Question

What is the domain of $$h(x, y)=\sqrt{x-y} ?$$

Answer

**step1 Identify the condition for a square root function to be defined**

For a square root function of the form $$\sqrt{A}$$ to be defined in real numbers, the expression under the square root, A, must be greater than or equal to zero.

$$A \geq 0$$

**step2 Apply the condition to the given function**

In the given function $$h(x, y)=\sqrt{x-y}$$, the expression under the square root is $$x-y$$. Therefore, to ensure the function is defined, we must set this expression to be greater than or equal to zero.

$$x-y \geq 0$$

This inequality can be rearranged to express the relationship between x and y.

$$x \geq y$$

**step3 State the domain of the function**

The domain of the function is the set of all pairs $$(x, y)$$ for which the condition $$x \geq y$$ is met. This means that for any point $$(x, y)$$ in the domain, the x-coordinate must be greater than or equal to the y-coordinate.

Alternative answer

Answer: $x-y \ge 0$ or $x \ge y$ Explain
This is a question about figuring out where a square root function works. We need to make sure the number inside the square root is not negative. . The solving step is:

1. Okay, so we have this cool function $h(x, y)=\sqrt{x-y}$. It has a square root sign!
2. My teacher taught me that you can't take the square root of a negative number if you want a regular number as your answer. Like, you can do $\sqrt{9}$ (which is 3!) or $\sqrt{0}$ (which is 0!), but you can't do $\sqrt{-4}$ and get a simple number.
3. So, whatever is *inside* the square root sign has to be zero or a positive number.
4. In our problem, the stuff inside the square root is $x-y$.
5. That means $x-y$ has to be greater than or equal to zero.

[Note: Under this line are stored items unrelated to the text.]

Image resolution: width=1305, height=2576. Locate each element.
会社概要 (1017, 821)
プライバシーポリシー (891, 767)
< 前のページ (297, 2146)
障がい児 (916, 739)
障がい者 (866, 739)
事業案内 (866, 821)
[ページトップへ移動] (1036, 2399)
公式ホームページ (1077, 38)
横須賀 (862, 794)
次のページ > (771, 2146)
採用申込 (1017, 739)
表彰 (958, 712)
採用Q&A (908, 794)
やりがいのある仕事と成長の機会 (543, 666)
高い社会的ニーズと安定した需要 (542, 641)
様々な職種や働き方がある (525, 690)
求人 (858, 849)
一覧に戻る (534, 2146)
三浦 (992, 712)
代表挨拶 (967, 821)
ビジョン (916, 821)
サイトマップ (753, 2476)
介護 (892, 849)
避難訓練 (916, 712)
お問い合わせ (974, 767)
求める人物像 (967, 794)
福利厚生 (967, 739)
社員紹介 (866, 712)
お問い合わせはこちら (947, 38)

We write that as $x-y \ge 0$.
6. You can also think of it as $x$ having to be bigger than or the same as $y$. So, $x \ge y$. That's the domain! Easy peasy!

Alternative answer

Answer: The domain of $h(x, y)=\sqrt{x-y}$ is the set of all points $(x, y)$ such that $x-y \geq 0$, which can also be written as $x \geq y$. Explain
This is a question about understanding when a square root is defined . The solving step is:

1. First, I remember that you can only take the square root of a number that is zero or positive. You can't take the square root of a negative number if you want a real number answer!
2. So, whatever is inside the square root sign, which is $x-y$ in this problem, must be greater than or equal to zero.
3. This means we have the rule: $x-y \geq 0$.
4. To make it simpler, I can add $y$ to both sides of the rule, so it becomes $x \geq y$.
5. So, the domain is all the pairs of numbers $(x, y)$ where $x$ is greater than or equal to $y$.

Alternative answer

Answer:
$$x-y \geq 0 \text{ or } x \geq y$$

Explain
This is a question about the domain of a function involving a square root . The solving step is:

1. For a square root to have a real number answer, the number inside the square root must be zero or positive. It can't be a negative number!
2. In our problem, the stuff inside the square root is $x - y$.
3. So, we need $x - y$ to be greater than or equal to 0.
4. This means $x - y \geq 0$.
5. We can also write this as $x \geq y$ by moving the 'y' to the other side.